July-August 2008

Our deadline in the editorial office is two months ahead of publication date. I’m writing this on 28 April, the day after the fourth death anniversary of the founding editor of Misyon, Fr Niall O’Brien.

Father Niall was a great admirer of Dorothy Day, founder of the Catholic Worker movement, recognized by Pope John Paul II in 2000 as a ‘Servant of God’, meaning that the cause for her beatification has been approved. Dorothy was a pacifist, a social reformer, but with an intense traditional Catholic spirituality. She used her talent as a journalist to draw the attention of people to the plight of the poor.

Unlike some reformers, Dorothy cared for those in need here and now while advocating change. She lived with the poor in New York City in one of the houses of hospitality that the Catholic Worker established. There are now around 200 throughout the world. These homes welcome homeless people who need a place where they can eat and sleep. There is always soup simmering in the kitchen and Dorothy once wrote that it was a symbol of the community – always changing. Leftovers go into it each day and nothing goes to waste. As there are constant newcomers, both assistants and persons needing shelter, and others leaving, the community keeps changing, just like the soup.

I find Misyon to be something like that. Some magazines are planned in detail months in advance. Your editor can’t function that way. Maybe his staff gets anxious on occasion. Some items come in because we invite people to send us a story. Other items come in unexpectedly. Like the news this morning that the new Papal Nuncio to Mongolia is Archbishop Osvaldo M. Padilla. There are only three bishops in the world with the family name ‘Padilla’. All three are Filipinos and all three are working outside their own country, two as nuncios and one as the first ever bishop in Mongolia. Two of the three are involved in the tiny church in that huge country that is more that five times the size of the Philippines, but with 2,400,000 people, compared to the more than 82,000,000 here, of whom only about 540, if that, are Catholics.

At one level these facts are simply trivia. But at another they show how the Church in the Philippines has radically changed in the last few decades. The theme for this year’s world Youth Day and for our essay contest is ‘You will receive power when the Holy Spirit has come upon you; and you will be my witnesses’ (Acts 1:8). Filipino Catholics are now witnesses to the Resurrection of the Lord Jesus in many countries, as bishops, as leaders of international missionary congregations, as missionaries, priests, religious and lay, and as overseas workers in many professions, such as Mindy Miñoza and Belinda Pantaleon, featured in this issue.

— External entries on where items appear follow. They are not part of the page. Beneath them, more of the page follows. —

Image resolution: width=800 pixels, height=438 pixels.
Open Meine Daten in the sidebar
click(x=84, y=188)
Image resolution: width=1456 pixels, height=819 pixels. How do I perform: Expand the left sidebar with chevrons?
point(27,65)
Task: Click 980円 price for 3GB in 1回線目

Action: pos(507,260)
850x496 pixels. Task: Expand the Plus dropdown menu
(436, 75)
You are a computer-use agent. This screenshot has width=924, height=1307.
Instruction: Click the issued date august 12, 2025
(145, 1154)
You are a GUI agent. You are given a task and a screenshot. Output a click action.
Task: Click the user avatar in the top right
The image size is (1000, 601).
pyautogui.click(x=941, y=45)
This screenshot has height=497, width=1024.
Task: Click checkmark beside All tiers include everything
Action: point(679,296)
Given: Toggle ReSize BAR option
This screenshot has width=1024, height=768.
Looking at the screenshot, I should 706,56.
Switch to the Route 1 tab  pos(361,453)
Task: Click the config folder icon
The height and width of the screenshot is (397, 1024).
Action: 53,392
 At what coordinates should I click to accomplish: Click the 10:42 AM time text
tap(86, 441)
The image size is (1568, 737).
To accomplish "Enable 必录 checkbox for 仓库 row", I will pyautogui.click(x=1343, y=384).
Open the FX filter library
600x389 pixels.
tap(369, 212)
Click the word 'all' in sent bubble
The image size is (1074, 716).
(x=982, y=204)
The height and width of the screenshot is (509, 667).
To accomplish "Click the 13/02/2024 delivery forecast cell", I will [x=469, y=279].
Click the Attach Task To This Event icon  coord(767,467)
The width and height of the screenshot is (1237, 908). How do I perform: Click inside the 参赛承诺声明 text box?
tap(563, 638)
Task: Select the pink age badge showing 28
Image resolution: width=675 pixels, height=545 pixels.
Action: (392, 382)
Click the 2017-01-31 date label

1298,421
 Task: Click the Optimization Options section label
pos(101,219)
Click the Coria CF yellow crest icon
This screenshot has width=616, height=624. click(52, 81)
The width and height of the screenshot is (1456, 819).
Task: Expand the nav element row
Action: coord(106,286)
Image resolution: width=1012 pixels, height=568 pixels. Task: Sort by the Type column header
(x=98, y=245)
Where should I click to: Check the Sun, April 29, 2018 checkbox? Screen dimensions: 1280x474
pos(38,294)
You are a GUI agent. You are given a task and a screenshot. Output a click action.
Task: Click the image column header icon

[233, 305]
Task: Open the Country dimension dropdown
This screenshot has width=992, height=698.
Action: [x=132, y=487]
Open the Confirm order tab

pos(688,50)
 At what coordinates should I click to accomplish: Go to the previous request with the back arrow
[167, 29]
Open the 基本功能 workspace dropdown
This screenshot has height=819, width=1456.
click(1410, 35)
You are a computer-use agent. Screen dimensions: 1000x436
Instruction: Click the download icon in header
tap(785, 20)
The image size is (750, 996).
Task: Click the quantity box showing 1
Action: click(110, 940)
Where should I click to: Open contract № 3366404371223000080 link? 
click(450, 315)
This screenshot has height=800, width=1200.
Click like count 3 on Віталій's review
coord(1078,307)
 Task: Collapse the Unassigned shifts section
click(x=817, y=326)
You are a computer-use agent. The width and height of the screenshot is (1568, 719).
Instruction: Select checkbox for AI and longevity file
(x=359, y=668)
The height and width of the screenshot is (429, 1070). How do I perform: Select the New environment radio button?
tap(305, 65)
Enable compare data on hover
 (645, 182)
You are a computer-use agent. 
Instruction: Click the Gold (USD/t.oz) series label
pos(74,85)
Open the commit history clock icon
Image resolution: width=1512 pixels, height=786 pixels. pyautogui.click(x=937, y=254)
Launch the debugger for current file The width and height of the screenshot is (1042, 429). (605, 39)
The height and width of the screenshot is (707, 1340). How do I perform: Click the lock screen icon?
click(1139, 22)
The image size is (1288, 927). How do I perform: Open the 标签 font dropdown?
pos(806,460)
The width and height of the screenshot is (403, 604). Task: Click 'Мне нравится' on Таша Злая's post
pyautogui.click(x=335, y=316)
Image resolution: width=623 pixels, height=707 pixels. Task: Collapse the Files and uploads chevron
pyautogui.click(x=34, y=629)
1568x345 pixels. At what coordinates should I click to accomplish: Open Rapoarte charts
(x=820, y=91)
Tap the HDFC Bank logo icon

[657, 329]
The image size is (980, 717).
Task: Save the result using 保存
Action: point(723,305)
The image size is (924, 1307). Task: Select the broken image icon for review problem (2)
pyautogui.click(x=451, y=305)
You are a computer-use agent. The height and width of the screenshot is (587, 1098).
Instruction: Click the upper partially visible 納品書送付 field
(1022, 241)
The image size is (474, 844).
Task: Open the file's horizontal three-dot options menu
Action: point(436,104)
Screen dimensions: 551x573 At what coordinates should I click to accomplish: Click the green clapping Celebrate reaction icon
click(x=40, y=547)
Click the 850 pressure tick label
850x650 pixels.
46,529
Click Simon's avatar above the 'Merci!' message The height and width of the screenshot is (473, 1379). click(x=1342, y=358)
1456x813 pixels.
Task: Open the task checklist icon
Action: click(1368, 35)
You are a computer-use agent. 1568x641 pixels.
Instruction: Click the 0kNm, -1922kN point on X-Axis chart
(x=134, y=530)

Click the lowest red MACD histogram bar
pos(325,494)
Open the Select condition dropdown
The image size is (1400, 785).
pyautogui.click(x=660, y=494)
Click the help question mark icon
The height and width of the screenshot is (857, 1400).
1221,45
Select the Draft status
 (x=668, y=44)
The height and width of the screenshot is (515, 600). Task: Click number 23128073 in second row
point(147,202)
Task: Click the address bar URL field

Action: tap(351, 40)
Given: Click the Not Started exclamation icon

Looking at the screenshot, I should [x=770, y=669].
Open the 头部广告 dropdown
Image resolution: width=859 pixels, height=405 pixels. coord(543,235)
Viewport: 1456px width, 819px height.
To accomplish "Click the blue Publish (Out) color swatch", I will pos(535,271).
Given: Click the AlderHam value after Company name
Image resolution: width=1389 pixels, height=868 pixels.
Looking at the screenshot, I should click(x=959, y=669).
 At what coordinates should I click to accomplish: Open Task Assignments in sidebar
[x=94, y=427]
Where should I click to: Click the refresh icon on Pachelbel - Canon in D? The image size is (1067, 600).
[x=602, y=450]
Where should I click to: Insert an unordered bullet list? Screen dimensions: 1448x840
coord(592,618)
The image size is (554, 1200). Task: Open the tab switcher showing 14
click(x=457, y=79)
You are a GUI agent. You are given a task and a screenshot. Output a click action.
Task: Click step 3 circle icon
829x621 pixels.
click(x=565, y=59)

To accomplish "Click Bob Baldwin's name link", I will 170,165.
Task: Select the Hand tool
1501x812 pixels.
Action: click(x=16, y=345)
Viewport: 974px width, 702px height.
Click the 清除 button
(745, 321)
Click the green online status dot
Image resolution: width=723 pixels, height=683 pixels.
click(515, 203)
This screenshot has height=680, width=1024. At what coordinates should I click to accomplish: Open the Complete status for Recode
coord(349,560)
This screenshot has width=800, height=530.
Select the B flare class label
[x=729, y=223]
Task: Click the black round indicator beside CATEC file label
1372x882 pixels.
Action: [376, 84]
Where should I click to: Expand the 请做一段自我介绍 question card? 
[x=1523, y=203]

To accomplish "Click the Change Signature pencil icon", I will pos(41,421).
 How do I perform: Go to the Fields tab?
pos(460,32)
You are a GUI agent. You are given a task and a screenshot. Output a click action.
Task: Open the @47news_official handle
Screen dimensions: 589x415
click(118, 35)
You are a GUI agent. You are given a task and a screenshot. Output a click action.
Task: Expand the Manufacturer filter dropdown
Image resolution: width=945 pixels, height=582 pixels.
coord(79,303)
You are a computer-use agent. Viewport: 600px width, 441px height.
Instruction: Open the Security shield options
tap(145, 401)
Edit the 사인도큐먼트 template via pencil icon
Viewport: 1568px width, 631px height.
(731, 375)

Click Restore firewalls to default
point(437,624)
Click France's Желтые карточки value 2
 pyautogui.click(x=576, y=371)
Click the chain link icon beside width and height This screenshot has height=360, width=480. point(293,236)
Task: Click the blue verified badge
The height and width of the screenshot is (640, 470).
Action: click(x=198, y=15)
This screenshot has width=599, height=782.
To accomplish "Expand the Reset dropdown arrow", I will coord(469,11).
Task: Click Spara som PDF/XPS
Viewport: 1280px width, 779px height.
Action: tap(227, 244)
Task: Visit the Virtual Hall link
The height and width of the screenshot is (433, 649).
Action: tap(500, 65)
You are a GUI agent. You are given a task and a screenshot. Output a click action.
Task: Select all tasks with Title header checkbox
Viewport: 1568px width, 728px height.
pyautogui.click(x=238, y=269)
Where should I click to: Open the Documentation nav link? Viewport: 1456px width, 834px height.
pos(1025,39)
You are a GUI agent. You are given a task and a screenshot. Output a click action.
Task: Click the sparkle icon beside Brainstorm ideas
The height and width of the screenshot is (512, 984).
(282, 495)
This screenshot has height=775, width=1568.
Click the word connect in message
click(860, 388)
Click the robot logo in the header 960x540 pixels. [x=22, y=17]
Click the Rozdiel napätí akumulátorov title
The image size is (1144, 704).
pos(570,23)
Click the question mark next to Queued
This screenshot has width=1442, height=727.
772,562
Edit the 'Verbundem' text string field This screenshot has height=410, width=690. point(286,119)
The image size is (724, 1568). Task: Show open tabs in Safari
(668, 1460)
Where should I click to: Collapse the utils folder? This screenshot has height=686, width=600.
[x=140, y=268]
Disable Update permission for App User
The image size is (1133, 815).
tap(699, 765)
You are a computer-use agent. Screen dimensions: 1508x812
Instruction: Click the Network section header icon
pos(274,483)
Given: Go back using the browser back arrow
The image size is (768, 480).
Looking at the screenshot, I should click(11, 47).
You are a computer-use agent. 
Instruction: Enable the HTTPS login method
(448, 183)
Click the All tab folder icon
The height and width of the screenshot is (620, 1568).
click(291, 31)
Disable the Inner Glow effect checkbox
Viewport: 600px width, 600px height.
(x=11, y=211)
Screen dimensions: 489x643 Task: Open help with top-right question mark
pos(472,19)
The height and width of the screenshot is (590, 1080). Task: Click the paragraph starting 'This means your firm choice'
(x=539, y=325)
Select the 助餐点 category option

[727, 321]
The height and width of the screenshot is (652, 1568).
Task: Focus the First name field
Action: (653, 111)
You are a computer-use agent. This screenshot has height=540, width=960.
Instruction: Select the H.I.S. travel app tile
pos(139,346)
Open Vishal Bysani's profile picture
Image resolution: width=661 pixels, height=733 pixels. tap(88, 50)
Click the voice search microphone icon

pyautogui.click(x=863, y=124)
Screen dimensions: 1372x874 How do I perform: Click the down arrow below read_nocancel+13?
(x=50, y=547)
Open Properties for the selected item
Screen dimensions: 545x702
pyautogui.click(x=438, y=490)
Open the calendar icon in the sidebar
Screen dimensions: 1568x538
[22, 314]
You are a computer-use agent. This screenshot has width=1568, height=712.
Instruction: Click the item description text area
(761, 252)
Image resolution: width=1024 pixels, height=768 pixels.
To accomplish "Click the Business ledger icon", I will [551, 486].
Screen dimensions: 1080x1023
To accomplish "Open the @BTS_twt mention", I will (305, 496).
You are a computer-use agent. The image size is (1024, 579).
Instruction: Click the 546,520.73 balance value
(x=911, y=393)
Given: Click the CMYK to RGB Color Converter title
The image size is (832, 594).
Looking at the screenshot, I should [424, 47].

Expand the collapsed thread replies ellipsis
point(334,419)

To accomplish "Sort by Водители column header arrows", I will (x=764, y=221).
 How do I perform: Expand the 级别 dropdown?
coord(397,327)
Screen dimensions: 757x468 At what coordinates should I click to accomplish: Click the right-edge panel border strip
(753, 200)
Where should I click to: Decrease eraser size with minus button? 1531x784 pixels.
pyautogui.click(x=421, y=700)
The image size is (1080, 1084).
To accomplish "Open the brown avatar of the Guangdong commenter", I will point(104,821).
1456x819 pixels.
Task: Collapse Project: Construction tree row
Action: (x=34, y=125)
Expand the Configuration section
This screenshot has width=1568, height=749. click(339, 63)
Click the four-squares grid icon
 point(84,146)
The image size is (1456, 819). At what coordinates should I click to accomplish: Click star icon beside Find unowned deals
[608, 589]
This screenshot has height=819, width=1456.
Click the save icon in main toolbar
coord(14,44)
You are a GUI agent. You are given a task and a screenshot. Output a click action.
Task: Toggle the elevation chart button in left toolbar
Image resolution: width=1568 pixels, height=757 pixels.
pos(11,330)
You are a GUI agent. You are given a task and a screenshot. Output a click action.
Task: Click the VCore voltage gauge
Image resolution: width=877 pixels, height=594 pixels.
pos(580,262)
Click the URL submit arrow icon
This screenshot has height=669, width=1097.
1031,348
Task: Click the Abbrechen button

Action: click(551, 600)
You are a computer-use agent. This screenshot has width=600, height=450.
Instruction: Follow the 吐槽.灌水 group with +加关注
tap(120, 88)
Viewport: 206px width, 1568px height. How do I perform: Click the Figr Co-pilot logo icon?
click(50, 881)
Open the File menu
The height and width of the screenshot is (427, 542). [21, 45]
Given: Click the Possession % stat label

When Misyon began twenty years ago it couldn’t have published stories from or about Filipino missionaries in the Marshall Islands, Mongolia or Myanmar, as this issue does, because there were no such persons, and relatively few anywhere else.

In Ireland, where your editor is from, being ‘in the soup’ means being in trouble. But he is more than happy to be ‘in the soup’ that is the ongoing, growing and changing reality of the missionary dimension of the Philippine Church, rather like the soup in the kitchen of Dorothy Day’s houses of hospitality, a ‘soup’ that nourishes us with the Word of the Risen Lord when it is stirred with the power of the Holy Spirit.